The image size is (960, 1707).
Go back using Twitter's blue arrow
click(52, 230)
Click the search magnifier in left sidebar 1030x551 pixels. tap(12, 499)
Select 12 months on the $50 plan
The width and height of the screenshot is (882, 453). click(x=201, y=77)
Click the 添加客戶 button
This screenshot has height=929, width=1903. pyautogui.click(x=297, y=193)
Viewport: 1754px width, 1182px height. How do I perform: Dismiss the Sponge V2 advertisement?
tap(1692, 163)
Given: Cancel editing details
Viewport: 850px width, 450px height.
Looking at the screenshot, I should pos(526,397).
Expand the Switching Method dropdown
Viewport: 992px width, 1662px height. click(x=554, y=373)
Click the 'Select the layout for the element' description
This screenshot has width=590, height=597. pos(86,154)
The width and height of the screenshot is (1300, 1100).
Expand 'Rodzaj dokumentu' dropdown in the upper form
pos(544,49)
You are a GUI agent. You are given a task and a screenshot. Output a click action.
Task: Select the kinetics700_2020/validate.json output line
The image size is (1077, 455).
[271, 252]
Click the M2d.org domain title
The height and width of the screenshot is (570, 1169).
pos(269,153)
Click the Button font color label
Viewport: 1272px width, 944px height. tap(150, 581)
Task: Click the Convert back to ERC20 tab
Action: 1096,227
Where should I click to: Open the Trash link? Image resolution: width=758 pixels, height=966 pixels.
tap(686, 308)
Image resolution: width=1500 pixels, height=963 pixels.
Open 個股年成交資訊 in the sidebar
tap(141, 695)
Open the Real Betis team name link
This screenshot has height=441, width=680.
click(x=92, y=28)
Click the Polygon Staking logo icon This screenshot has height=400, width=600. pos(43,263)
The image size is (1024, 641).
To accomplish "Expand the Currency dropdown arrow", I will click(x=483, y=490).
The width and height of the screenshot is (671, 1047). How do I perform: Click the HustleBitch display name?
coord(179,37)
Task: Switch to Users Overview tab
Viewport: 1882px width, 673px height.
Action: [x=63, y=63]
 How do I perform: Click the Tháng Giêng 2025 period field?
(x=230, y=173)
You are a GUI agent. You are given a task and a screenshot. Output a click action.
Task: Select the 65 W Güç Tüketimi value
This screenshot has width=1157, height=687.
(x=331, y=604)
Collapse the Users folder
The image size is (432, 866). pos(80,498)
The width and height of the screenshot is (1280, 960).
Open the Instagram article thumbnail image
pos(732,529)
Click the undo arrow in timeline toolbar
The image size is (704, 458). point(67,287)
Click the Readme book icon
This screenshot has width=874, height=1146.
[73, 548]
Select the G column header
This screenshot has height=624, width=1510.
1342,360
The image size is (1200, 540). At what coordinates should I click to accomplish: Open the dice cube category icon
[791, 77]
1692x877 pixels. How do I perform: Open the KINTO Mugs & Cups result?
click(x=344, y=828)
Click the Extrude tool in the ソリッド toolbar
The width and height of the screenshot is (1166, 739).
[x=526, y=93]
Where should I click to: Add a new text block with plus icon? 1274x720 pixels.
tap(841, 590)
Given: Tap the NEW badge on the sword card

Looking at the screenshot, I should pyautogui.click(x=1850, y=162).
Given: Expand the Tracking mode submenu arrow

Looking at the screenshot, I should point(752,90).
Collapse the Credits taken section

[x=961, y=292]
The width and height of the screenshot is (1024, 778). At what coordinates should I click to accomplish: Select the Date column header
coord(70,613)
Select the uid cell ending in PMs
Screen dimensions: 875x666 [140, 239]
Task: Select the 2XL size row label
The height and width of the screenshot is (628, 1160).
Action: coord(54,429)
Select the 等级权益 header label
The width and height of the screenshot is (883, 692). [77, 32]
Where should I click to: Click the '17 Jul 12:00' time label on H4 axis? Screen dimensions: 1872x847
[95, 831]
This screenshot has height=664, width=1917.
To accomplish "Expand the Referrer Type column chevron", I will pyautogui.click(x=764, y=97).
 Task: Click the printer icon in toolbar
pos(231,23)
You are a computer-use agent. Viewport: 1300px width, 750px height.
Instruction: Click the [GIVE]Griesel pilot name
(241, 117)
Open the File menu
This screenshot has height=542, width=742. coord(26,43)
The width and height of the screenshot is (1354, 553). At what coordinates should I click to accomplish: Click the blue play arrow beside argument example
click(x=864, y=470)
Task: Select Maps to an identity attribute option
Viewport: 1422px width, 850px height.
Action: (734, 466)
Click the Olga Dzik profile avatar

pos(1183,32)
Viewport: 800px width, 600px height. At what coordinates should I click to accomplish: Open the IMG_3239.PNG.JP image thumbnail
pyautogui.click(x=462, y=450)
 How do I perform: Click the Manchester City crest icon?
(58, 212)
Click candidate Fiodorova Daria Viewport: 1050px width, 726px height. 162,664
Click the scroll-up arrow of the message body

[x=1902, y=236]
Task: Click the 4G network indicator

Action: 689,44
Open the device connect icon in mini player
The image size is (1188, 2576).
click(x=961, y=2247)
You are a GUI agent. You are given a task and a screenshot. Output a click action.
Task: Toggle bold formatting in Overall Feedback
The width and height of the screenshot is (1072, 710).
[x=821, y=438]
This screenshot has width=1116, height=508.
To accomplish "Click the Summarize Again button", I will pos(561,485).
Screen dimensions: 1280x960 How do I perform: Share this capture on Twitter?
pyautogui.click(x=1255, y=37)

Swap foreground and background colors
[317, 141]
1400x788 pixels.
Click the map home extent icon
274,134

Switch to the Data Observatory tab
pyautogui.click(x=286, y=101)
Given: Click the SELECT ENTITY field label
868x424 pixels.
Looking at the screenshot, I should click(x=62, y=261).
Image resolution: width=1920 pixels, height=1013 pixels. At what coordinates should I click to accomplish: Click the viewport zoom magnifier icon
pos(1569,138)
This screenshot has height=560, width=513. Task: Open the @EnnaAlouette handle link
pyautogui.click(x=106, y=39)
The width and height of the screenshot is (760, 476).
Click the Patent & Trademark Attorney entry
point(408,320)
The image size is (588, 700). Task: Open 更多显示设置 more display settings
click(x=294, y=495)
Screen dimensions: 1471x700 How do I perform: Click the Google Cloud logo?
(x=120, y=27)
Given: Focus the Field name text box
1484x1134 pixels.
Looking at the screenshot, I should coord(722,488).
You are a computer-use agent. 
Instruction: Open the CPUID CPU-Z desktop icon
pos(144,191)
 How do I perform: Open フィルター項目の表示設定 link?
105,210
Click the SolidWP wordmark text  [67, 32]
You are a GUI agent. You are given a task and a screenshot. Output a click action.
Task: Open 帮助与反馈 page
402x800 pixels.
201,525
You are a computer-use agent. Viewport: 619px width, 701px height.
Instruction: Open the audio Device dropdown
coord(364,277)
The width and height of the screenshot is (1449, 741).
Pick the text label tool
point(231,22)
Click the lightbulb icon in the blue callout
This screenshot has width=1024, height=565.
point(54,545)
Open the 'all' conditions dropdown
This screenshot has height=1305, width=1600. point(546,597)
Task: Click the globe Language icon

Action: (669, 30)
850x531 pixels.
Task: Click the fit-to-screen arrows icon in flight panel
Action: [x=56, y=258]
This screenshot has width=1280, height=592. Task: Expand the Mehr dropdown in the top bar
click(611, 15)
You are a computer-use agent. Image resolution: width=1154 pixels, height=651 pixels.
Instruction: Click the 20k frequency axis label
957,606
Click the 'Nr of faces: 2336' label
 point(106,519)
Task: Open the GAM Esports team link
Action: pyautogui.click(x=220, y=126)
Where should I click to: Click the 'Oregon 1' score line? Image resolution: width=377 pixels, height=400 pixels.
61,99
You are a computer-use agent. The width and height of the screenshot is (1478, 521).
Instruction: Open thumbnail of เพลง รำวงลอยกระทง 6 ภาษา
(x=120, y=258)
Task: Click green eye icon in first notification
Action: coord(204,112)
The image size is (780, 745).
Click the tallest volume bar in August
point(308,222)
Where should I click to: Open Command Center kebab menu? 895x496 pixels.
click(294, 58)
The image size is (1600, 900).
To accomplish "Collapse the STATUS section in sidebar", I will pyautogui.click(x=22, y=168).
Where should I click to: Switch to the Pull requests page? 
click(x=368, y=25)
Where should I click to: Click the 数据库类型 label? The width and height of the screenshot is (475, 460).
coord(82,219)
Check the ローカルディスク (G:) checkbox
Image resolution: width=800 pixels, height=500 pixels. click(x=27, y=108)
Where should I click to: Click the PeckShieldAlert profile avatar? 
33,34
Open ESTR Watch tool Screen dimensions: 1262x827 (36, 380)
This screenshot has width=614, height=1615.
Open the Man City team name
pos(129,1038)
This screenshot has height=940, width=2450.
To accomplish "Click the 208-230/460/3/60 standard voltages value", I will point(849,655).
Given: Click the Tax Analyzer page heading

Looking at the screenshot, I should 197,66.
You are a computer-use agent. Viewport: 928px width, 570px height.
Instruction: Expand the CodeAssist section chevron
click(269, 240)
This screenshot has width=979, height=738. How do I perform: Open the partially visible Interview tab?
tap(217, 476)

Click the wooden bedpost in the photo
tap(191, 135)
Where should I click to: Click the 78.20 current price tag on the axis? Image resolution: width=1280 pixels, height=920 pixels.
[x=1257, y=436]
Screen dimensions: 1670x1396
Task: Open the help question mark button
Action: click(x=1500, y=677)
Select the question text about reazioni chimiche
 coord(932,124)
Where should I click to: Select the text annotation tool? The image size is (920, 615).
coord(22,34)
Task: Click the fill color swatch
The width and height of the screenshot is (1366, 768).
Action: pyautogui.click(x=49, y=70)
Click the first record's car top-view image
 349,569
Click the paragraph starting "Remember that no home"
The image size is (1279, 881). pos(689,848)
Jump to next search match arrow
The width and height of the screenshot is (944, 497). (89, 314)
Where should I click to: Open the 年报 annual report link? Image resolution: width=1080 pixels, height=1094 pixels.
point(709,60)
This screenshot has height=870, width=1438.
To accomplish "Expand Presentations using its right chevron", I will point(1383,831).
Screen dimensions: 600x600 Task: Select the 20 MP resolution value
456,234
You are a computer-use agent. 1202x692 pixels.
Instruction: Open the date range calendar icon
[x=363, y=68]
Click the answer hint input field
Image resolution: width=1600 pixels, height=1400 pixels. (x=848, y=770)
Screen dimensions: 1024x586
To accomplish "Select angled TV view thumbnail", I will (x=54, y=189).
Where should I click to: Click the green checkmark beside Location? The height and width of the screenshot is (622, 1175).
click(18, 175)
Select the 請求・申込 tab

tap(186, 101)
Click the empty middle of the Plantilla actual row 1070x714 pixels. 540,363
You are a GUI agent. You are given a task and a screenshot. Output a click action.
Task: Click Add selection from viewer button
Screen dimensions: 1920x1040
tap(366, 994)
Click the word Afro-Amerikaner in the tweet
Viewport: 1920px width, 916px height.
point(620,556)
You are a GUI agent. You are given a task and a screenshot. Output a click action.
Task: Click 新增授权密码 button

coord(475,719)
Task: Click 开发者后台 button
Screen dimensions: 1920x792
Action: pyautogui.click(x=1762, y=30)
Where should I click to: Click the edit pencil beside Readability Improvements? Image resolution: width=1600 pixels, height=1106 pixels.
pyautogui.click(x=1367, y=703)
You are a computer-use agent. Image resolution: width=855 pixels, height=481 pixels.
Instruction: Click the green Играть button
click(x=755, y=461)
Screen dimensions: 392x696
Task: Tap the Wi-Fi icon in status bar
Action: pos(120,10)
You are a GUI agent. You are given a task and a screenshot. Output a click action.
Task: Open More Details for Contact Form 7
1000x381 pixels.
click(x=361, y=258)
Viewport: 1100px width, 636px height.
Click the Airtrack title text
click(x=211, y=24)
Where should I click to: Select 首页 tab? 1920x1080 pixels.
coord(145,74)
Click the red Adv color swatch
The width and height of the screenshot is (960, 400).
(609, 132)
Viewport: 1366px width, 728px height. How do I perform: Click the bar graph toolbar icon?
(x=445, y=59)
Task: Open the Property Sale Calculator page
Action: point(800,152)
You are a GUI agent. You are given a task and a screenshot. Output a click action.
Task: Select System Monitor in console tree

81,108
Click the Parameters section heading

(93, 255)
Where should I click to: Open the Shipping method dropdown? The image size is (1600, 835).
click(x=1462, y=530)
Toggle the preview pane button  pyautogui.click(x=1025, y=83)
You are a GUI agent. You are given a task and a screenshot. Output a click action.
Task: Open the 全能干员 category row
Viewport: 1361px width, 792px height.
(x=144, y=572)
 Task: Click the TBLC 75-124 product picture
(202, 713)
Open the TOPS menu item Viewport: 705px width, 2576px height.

****************

EXERCISE GOAL: Please give the number of lines in the listing above where "will" appears, and nothing else.

EXERCISE RESULT: 7